Now that I have the x-coordinate of the vertex, I plugged it back into the original function to find the y-coordinate:
$f(-1) = -4(-1)^2 - 8(-1) - 6$
$f(-1) = -4(1) + 8 - 6$ (because $(-1)^2$ is 1, and $-8$ times $-1$ is $8$)
$f(-1) = -4 + 8 - 6$
$f(-1) = 4 - 6 = -2$.
So, the **vertex is at (-1, -2)**. This is the highest point of my parabola because the 'a' value is negative.

2. **Finding the Y-intercept:**
The y-intercept is where the graph crosses the y-axis. This always happens when $x=0$.
So, I plugged $x=0$ into the function:
$f(0) = -4(0)^2 - 8(0) - 6$
$f(0) = 0 - 0 - 6 = -6$.
So, the **y-intercept is at (0, -6)**.

3. **Finding the X-intercepts:**
The x-intercepts are where the graph crosses the x-axis. This happens when $f(x)=0$.
So, I set the function equal to zero: $-4x^2 - 8x - 6 = 0$.
To make the numbers a bit easier, I divided the whole equation by -2: $2x^2 + 4x + 3 = 0$.
To check if there are any x-intercepts, I can use a part of the quadratic formula called the "discriminant," which is $b^2 - 4ac$. If this number is positive, there are two x-intercepts. If it's zero, there's one. If it's negative, there are none.
For $2x^2 + 4x + 3 = 0$, my new $a=2$, $b=4$, and $c=3$.
Discriminant $= (4)^2 - 4(2)(3) = 16 - 24 = -8$.
Since the discriminant is a negative number (-8), it means there are **no real x-intercepts**. The parabola does not cross the x-axis.

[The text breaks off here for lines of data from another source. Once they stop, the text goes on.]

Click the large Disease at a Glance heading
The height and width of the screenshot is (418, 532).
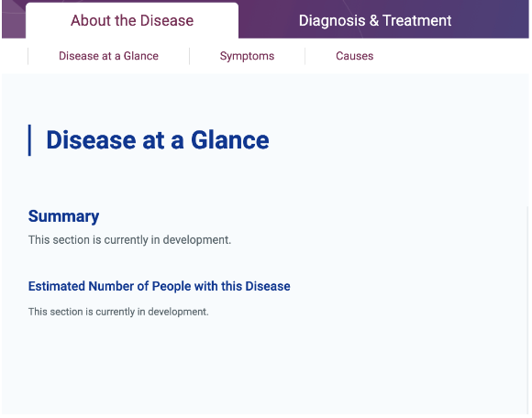pos(158,140)
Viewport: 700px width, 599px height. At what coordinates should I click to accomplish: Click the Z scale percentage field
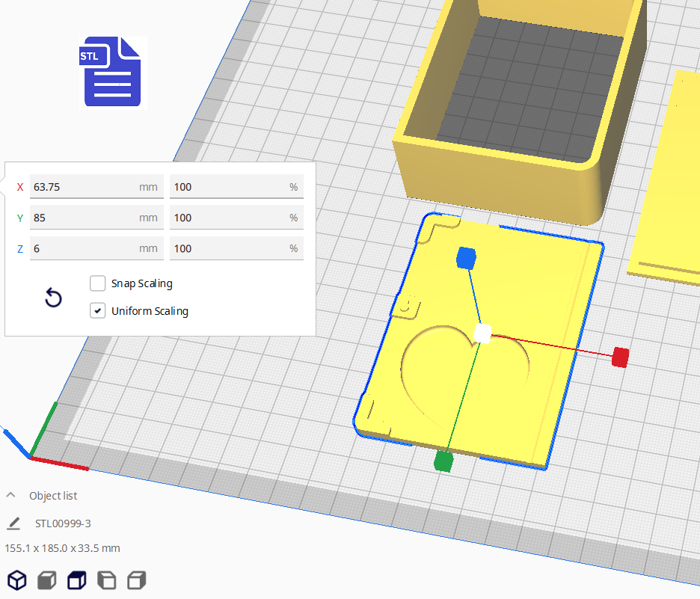[x=228, y=248]
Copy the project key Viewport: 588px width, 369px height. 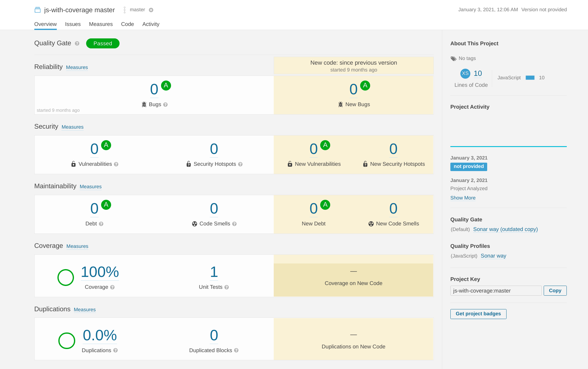pos(555,291)
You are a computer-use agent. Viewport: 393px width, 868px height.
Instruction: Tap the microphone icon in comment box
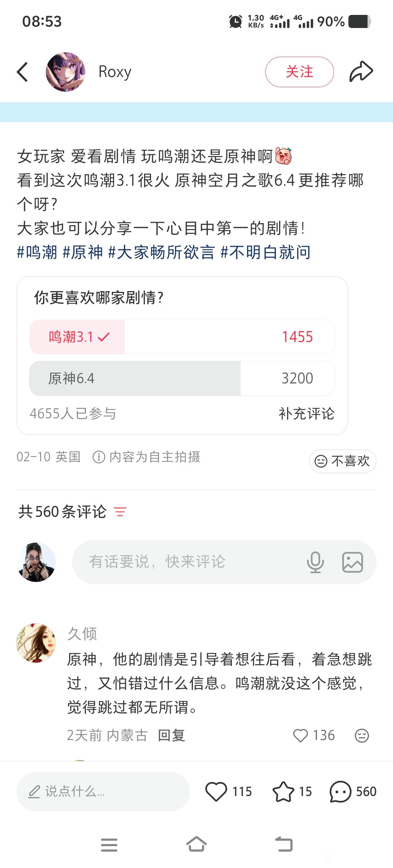tap(315, 562)
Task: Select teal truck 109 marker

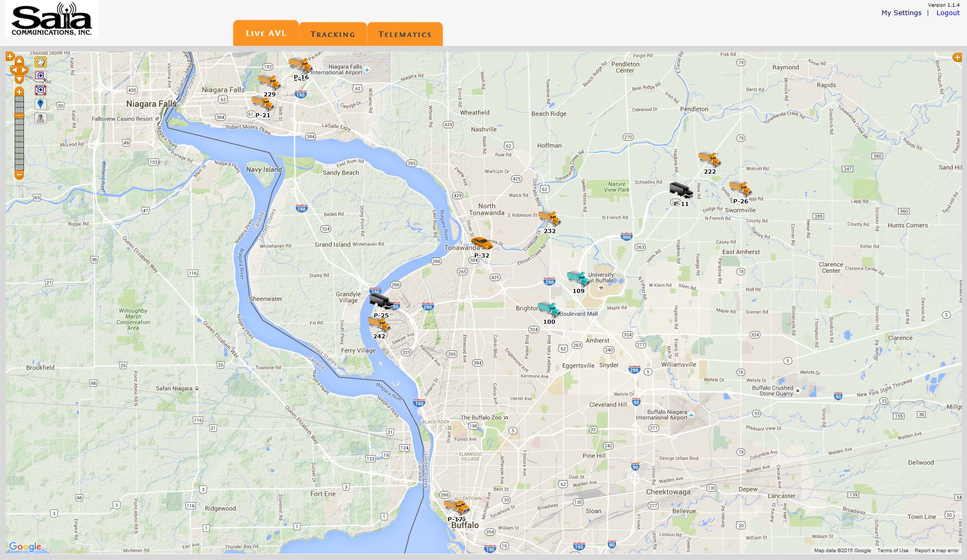Action: (578, 278)
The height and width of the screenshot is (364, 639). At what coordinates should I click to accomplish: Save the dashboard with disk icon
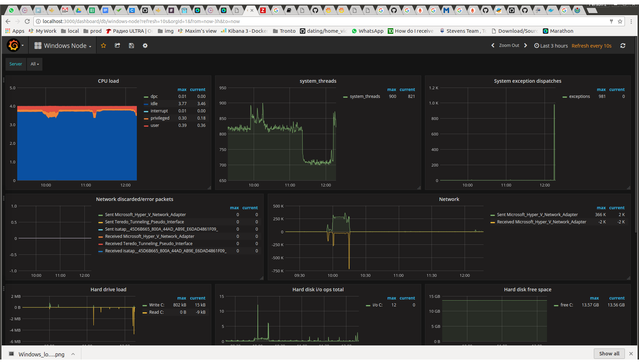(131, 46)

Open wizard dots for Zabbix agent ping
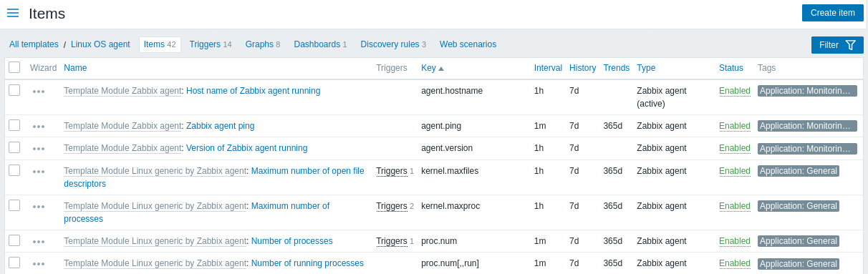click(x=39, y=127)
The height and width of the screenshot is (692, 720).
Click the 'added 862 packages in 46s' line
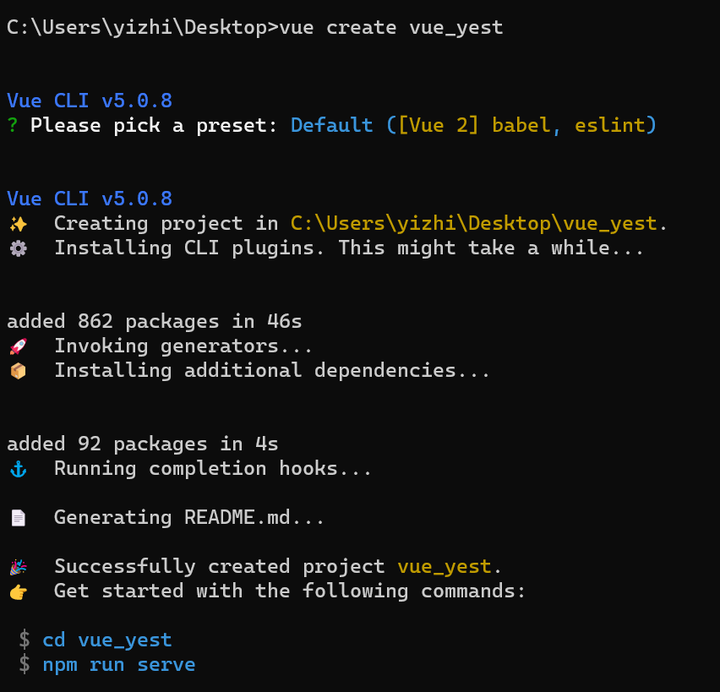point(154,321)
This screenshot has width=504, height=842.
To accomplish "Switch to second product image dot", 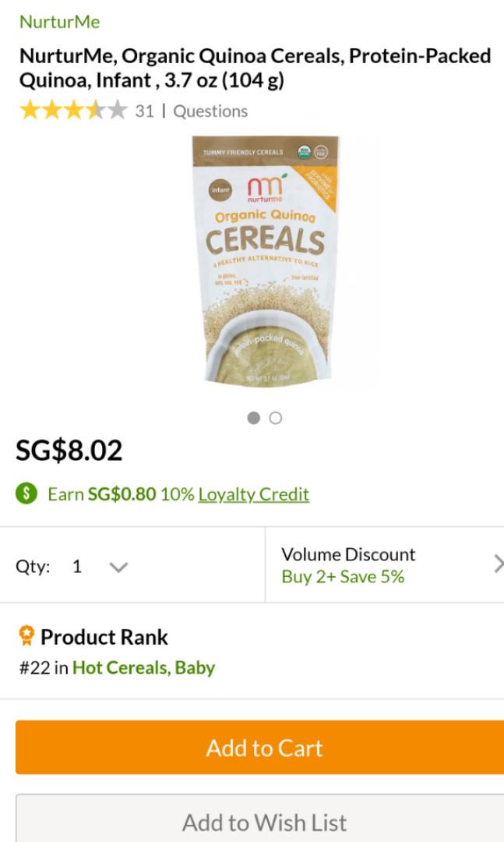I will pos(275,418).
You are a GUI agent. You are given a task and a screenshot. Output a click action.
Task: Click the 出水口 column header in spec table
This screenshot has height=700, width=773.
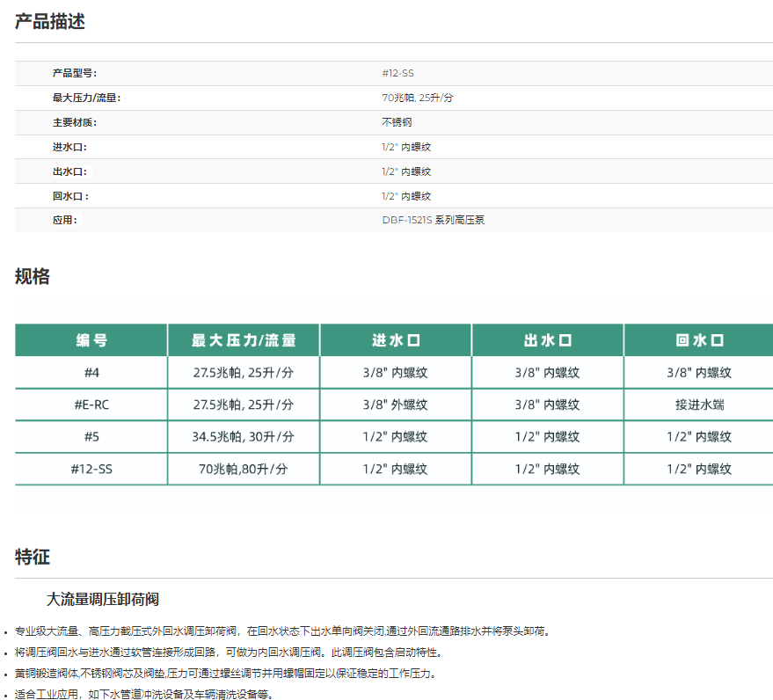tap(548, 340)
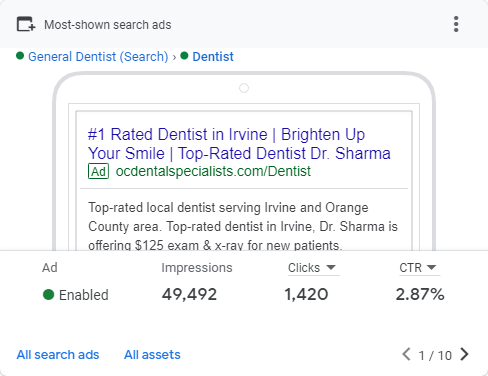Viewport: 488px width, 376px height.
Task: Click the 1 / 10 page indicator
Action: [435, 355]
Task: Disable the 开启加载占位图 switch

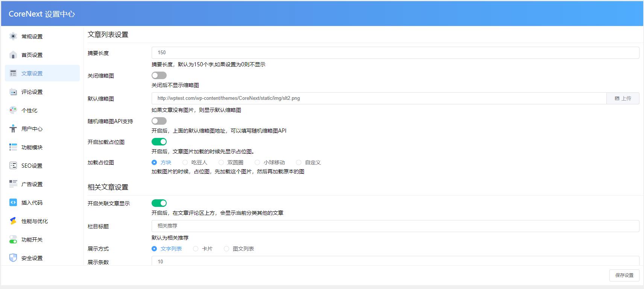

4. **Putting it all together for the graph:**
I know the vertex is (-1, -2) and the y-intercept is (0, -6).
Since the 'a' value in $f(x)=-4 x^{2}-8 x-6$ is -4 (which is a negative number), I know the parabola opens downwards.
The axis of symmetry is a vertical line that goes through the vertex, so it's $x=-1$. The y-intercept (0, -6) is 1 unit to the right of this line. Because parabolas are symmetric, there must be a matching point 1 unit to the left of the line, at $x=-2$. I can check $f(-2) = -4(-2)^2 - 8(-2) - 6 = -16 + 16 - 6 = -6$. So, the point (-2, -6) is also on the graph.
With these points (vertex (-1, -2), y-intercept (0, -6), and the symmetric point (-2, -6)), and knowing it opens downwards and doesn't cross the x-axis, I can picture the graph: it's a downward-opening U-shape, with its highest point at (-1, -2), passing through (0, -6) and (-2, -6).